Every line of the material below in which "dropdown" shows up is to be located and copied.
[SOURCE DATA Boundary: Start]
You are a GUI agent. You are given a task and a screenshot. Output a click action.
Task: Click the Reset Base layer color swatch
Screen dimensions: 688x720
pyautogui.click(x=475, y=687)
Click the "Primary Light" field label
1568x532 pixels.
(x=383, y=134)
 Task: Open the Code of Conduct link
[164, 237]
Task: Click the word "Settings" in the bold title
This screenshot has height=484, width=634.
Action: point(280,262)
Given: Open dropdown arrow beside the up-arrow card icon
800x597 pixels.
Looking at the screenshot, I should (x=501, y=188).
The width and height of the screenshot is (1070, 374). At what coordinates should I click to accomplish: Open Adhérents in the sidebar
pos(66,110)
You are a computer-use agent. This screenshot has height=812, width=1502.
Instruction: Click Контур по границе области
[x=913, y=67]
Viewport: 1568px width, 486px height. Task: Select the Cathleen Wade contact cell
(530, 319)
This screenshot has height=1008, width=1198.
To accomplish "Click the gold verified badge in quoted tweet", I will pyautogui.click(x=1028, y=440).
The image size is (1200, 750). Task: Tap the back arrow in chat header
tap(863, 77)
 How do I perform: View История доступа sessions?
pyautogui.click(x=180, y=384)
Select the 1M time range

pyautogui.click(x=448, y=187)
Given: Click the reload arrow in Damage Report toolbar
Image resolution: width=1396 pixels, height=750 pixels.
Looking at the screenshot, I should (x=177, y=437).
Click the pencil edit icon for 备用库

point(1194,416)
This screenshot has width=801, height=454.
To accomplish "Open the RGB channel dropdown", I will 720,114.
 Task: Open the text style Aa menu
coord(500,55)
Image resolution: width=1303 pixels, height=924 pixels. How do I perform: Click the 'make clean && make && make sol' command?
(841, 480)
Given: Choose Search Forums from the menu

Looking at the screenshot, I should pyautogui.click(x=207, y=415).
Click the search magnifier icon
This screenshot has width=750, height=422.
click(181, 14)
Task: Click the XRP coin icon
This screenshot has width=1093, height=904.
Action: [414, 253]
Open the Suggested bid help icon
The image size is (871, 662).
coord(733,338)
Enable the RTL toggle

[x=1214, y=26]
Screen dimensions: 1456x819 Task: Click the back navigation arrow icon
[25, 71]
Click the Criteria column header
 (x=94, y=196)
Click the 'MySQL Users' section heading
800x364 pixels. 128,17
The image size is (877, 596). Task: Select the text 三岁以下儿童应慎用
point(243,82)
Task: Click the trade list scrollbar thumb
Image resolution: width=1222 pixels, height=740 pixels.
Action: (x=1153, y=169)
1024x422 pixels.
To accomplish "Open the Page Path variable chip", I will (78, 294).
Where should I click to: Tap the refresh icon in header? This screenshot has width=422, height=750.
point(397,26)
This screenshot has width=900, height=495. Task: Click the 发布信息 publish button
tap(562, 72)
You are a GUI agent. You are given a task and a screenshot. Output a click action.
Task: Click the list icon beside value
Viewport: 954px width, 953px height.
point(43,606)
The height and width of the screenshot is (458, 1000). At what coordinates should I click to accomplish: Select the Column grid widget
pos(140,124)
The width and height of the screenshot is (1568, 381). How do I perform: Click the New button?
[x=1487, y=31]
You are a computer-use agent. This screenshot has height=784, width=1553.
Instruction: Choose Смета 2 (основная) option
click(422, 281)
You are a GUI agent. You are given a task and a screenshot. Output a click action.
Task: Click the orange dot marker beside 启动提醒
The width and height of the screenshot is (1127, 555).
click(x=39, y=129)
[SOURCE DATA Boundary: End]
PROBLEM SOLUTION:
Given: Open dropdown arrow beside the up-arrow card icon
To accomplish "Open the RGB channel dropdown", I will 720,114.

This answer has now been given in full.